Event report

2024.6.18

廃プラ再生業者に学ぶ、中小企業の「カーボン・オフセット」活用法

マテリアルリサイクルを“見える化”し、正当な価値をつけるには...?

地球温暖化や海洋汚染の元凶とされる廃棄プラスチック。日本では、その6割がサーマルリサイクル(焼却され熱エネルギーとして利用)されています(出典:プラスチック循環利用協会)が、焼却する際にCO2や有害ガスが排出されるため、結果、根本的解決に繋がらないのではと疑問視する見方もあります。また、世界規模では、廃棄プラスチックの多くが埋め立てられているほか、管理されず水域環境へ流れ出すものもあり(出典:OECD)、海洋プラスチック問題に繋がっていることも指摘されています。

こうした命題の一つの解として、廃棄プラスチックのマテリアルリサイクルに取り組むのは、三重・鳥羽市の株式会社 REMAREです。同社は、加工の難しい複合材でできている廃棄プラスチックを再資源化し、小物や家具などを製造しているだけでなく、このアクションに対して「カーボン・クレジット(排出権)」を発行し、取引=「オフセット(相殺)」することで、より多くのプラスチック焼却由来のCO2削減にも貢献しようと動き出しています。国内だけでも、2050年には15兆円にも上る(出典:環境省)と言われているリサイクル素材市場。脱炭素社会に向けたムーブメントにいち早く布石を打つREMAREの取り組みを知り、様々な企業同士が廃プラ問題を“自分事”として捉えながら、グリーンに繋がろうというイベントが、FabCafe Nagoyaで開かれました。

テキスタイルや有機塗料、自動車部品 etc… 様々な素材を扱う異業種の担当者や、教育機関の研究者などが集まった今回のイベント。扱う素材や、課題とする廃棄物の種類こそ様々ですが、共通の課題は、「脱炭素社会に向けて、よりよくトランスフォームするために、今何をすべきか」ということ。イベントのはじめには、まず、株式会社 REMARE のCPO・田中 翔貴さんが登壇し、アーティストやクリエイターの視点から、廃棄プラスチックが“宝の山(ものづくりの資源)”に見えたことが創業のヒントになったという秘話や、今後は、廃棄プラスチックを再資源化するだけでなく、そのインフラの構築も目指していることなどを話しました。

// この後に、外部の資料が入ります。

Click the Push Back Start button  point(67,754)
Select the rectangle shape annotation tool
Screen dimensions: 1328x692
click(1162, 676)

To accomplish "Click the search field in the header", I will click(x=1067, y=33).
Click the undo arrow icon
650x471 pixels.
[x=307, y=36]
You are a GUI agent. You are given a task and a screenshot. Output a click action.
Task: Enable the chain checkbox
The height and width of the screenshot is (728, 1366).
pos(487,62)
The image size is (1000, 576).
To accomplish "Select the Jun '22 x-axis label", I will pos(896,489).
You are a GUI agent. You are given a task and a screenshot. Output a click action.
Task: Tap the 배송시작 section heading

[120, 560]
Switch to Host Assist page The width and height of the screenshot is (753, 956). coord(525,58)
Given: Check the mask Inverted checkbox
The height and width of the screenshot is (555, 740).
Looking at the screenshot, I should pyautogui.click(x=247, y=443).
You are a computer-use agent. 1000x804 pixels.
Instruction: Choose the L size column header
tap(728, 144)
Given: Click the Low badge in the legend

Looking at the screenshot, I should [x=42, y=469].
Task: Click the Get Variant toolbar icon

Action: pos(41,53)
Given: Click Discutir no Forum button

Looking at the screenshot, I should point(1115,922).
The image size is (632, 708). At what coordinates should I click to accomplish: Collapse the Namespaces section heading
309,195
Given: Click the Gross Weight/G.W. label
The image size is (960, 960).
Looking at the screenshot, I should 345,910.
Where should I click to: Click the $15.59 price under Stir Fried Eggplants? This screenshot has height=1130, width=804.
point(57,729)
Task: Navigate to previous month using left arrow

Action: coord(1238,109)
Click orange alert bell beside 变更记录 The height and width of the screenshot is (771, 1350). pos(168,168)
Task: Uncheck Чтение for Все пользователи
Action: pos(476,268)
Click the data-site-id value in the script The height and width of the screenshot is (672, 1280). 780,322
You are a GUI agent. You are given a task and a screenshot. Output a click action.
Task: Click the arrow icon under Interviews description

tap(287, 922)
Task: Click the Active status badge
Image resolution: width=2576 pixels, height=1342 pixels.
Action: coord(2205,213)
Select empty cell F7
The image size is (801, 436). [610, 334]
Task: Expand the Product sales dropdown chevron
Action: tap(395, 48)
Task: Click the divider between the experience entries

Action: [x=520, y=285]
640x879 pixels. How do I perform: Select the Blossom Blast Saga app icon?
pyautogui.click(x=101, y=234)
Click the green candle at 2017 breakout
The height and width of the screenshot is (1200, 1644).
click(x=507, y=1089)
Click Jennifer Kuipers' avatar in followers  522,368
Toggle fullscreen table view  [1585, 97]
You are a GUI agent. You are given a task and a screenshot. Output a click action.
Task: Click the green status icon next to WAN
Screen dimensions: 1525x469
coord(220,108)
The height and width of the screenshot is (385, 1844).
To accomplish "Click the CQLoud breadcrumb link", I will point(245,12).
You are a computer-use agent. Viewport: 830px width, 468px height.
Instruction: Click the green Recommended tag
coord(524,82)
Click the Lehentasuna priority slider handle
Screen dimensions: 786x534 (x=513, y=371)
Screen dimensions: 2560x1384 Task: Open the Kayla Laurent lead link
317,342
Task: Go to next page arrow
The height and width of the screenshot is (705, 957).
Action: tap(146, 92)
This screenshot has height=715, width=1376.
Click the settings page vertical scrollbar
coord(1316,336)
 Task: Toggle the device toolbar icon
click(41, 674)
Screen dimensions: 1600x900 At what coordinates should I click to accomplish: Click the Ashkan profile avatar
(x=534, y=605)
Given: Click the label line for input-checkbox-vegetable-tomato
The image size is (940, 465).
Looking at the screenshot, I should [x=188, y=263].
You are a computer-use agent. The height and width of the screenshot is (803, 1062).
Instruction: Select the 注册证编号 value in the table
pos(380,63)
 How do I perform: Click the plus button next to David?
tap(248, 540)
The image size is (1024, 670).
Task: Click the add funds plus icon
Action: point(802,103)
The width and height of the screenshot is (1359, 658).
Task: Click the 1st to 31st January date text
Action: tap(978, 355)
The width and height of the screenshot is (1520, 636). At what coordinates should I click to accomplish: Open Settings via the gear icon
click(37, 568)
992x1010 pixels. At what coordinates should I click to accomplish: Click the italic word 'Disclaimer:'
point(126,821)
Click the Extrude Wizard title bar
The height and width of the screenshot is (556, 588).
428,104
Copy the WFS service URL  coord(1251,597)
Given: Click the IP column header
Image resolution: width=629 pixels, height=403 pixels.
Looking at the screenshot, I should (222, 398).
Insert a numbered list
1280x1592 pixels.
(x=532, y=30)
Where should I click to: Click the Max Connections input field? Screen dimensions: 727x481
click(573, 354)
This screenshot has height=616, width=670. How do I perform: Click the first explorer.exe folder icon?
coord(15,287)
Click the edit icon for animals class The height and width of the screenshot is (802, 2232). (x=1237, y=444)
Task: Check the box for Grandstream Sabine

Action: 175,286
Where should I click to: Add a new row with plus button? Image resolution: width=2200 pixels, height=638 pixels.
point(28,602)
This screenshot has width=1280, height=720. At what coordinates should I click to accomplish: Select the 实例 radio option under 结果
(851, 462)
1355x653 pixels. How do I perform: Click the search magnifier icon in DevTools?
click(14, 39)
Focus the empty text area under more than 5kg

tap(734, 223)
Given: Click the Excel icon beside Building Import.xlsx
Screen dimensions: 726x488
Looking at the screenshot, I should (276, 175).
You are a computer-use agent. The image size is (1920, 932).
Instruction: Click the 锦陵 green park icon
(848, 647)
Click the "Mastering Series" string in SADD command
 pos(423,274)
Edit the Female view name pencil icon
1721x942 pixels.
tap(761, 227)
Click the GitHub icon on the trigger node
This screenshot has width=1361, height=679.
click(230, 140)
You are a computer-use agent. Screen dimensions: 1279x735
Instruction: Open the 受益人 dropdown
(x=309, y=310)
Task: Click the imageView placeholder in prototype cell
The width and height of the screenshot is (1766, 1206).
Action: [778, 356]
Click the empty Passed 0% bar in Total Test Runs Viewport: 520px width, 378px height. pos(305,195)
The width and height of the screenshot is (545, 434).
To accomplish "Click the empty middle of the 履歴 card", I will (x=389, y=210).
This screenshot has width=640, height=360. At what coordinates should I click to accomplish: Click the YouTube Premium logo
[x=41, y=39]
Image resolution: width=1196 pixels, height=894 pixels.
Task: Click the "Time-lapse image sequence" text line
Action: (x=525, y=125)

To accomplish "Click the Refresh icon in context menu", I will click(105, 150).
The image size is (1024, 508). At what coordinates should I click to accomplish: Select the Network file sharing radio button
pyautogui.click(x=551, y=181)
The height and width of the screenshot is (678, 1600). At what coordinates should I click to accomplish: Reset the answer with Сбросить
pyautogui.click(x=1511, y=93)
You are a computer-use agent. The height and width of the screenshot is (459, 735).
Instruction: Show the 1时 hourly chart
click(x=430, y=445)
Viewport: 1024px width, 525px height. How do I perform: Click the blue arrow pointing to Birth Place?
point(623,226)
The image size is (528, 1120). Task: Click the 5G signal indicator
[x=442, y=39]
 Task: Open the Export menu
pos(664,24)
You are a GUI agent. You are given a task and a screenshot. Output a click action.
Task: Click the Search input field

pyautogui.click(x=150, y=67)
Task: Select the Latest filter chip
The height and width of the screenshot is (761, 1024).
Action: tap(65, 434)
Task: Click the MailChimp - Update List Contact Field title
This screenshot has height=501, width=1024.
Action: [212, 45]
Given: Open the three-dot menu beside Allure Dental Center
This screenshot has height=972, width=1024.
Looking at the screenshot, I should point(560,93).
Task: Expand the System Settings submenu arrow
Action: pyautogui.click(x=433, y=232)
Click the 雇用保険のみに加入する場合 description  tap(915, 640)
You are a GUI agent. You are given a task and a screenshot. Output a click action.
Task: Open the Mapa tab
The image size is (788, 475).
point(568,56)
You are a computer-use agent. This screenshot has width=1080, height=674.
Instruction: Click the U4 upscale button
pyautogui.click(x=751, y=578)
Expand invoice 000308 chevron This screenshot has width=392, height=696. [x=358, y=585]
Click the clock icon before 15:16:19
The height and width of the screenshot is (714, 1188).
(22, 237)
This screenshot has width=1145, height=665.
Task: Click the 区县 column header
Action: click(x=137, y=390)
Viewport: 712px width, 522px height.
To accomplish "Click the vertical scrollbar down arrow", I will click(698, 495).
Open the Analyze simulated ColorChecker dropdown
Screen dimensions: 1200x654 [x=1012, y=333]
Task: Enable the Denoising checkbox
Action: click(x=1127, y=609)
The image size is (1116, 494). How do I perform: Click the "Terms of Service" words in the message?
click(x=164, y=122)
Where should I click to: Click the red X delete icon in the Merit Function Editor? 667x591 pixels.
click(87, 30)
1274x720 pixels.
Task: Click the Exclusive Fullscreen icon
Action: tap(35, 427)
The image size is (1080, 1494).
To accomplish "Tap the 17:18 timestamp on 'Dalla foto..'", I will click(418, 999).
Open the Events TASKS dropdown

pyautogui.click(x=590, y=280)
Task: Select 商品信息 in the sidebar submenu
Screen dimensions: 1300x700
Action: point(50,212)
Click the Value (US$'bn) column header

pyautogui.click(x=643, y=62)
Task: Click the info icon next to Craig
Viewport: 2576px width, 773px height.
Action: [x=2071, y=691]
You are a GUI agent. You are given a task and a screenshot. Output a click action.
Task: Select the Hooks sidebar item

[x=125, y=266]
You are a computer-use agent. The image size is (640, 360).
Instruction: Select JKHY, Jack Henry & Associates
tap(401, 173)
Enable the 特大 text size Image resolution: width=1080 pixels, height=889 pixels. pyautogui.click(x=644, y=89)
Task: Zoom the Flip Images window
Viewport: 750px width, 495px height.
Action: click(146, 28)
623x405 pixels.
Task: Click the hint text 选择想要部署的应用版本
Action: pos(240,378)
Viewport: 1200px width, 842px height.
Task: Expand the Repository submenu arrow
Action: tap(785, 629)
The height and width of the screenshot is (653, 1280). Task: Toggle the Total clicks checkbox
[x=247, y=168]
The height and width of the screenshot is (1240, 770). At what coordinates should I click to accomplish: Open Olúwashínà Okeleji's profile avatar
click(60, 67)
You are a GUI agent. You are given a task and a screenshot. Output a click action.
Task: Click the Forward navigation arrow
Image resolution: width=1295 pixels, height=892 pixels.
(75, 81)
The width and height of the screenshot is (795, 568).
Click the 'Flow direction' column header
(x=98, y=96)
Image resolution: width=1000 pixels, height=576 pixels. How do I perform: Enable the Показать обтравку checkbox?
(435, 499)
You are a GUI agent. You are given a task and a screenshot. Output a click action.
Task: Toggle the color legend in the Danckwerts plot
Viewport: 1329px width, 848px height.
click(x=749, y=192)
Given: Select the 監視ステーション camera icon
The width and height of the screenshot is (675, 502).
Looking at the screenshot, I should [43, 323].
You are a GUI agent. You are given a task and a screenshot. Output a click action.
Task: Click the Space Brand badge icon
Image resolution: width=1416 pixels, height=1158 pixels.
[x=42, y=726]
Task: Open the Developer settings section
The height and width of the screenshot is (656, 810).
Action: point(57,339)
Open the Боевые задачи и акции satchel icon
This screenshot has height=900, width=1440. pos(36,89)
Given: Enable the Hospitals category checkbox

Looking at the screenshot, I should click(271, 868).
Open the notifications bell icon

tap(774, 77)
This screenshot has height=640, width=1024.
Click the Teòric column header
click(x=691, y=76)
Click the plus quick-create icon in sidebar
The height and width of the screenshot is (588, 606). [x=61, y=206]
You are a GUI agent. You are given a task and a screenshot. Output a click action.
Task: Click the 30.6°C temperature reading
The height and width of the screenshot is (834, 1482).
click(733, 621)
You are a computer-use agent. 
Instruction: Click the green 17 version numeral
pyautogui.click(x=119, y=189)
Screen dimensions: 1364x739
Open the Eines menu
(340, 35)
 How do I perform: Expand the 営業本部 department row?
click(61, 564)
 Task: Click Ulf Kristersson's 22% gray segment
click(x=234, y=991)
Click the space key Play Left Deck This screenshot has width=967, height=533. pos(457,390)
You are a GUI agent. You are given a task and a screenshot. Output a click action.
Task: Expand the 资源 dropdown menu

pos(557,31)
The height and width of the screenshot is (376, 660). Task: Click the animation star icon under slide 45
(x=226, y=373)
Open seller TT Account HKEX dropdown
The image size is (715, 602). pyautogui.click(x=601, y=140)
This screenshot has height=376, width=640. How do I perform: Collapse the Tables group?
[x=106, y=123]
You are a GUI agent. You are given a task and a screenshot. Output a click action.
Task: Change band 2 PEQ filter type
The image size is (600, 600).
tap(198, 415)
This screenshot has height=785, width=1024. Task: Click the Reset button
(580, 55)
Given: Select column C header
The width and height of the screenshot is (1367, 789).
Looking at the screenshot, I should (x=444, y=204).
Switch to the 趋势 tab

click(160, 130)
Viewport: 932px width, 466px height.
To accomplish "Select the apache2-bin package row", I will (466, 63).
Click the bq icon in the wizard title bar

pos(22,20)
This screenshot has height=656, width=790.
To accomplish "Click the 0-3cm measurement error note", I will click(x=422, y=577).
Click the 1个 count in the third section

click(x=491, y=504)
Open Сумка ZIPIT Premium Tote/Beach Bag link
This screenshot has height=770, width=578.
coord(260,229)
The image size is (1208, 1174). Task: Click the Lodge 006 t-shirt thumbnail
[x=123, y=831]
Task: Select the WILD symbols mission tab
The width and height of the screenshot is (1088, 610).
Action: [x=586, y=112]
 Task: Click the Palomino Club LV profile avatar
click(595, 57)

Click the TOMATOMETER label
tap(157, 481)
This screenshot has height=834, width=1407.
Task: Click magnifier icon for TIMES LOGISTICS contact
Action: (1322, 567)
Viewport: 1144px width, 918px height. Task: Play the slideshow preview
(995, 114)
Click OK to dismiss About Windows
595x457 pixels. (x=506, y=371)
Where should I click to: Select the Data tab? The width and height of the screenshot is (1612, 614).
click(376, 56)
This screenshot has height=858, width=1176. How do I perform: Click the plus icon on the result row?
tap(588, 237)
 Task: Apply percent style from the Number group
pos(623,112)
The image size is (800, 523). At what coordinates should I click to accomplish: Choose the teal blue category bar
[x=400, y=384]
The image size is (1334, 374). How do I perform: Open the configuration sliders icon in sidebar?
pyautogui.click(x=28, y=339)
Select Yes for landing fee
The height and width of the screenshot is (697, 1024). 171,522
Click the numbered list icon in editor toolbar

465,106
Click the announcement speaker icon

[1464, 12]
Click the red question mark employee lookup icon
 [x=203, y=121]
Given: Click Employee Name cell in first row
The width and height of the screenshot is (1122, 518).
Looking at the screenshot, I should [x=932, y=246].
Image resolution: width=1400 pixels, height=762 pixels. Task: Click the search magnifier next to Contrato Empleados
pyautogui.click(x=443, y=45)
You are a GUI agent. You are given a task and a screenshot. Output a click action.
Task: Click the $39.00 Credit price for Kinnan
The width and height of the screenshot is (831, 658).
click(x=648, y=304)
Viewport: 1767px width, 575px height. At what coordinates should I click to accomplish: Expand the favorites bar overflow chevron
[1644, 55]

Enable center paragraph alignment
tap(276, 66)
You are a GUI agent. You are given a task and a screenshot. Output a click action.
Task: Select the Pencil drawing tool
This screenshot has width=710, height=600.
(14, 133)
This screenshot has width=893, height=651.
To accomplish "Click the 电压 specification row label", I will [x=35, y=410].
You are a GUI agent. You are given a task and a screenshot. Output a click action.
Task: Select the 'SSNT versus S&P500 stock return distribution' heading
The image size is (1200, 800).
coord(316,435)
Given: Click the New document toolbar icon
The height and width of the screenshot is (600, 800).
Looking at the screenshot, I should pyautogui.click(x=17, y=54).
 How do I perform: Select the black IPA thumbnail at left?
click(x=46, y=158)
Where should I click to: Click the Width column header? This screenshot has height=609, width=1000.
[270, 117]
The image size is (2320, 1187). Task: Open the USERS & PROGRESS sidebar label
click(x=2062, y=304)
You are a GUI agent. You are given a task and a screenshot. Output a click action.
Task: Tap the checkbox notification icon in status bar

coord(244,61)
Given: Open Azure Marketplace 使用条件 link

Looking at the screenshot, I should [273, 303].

(写真 / 株式会社 REMARE のCPO・田中 翔貴さん)

  • 株式会社REMARE

    株式会社REMAREは三重県鳥羽市に自社工場をもち、廃棄プラのマテリアルリサイクルに取り組む。
    再生の難しい複合プラスチックをマテリアルリサイクルに落とし込む仕組みを考え、自社内で一貫して回収・洗浄・粉砕・成形・加工までを行うことのできる独自の工場を設計したことで再資源化を実現。2023年グッドデザイン賞受賞。
    海洋プラスチックがある海を “NEW NATURE” と謳い、破損した漁具や海洋プラスチックを 「海からの恵み」 とポジティブに受け止めながら、それらがすでに環境の一部となった 「現代における新しい自然とは何か」 を問いかけ続けている。

    株式会社REMAREは三重県鳥羽市に自社工場をもち、廃棄プラのマテリアルリサイクルに取り組む。
    再生の難しい複合プラスチックをマテリアルリサイクルに落とし込む仕組みを考え、自社内で一貫して回収・洗浄・粉砕・成形・加工までを行うことのできる独自の工場を設計したことで再資源化を実現。2023年グッドデザイン賞受賞。
    海洋プラスチックがある海を “NEW NATURE” と謳い、破損した漁具や海洋プラスチックを 「海からの恵み」 とポジティブに受け止めながら、それらがすでに環境の一部となった 「現代における新しい自然とは何か」 を問いかけ続けている。

ペレット状に粉砕した廃棄プラスチックを板材に加工する作業

  • 複合材を成形できるREMARE可変式加熱機

  • ペットボトルのキャップやラベルからできたコースター

  • 様々な複合材を利用して家具も製造

現在、日本における廃棄プラスチックのマテリアルリサイクル率は約2割(出典:プラスチック循環利用協会)。廃棄プラスチックは、様々な材質で複合的に構成されているがゆえ、再資源化するにはコストがかかり、その後、製品化するに当たっては品質管理が難しいと指摘されています(出典:J-STAGE「廃プラスチックの現状と循環利用への課題」。漁具や、錠剤の包装シート、それにスポーツ用品など、REMAREが自社で回収したり、依頼を受けてマテリアルリサイクルする素材は、まさに、扱いが難しいとされる「複合材」が主。様々な素材が様々な割合で配合されているため融点が異なり、ペットボトルのような単一素材と比べると成形の難易度が高いものばかりです。そのため、REMAREでは、複合材を一度に成形できる可変式加熱機を独自開発。扱う素材ごとに集計したデータ数は現在4,000に上り、把握できた素材ごとの最適条件を日々アップデートしていると言います。また、漁具を油化する実験にも成功。将来的にはケミカルリサイクルも進め、廃棄プラスチックが社会に資源として貯蔵されたり、油化され燃料となることを後押ししていくとのことです。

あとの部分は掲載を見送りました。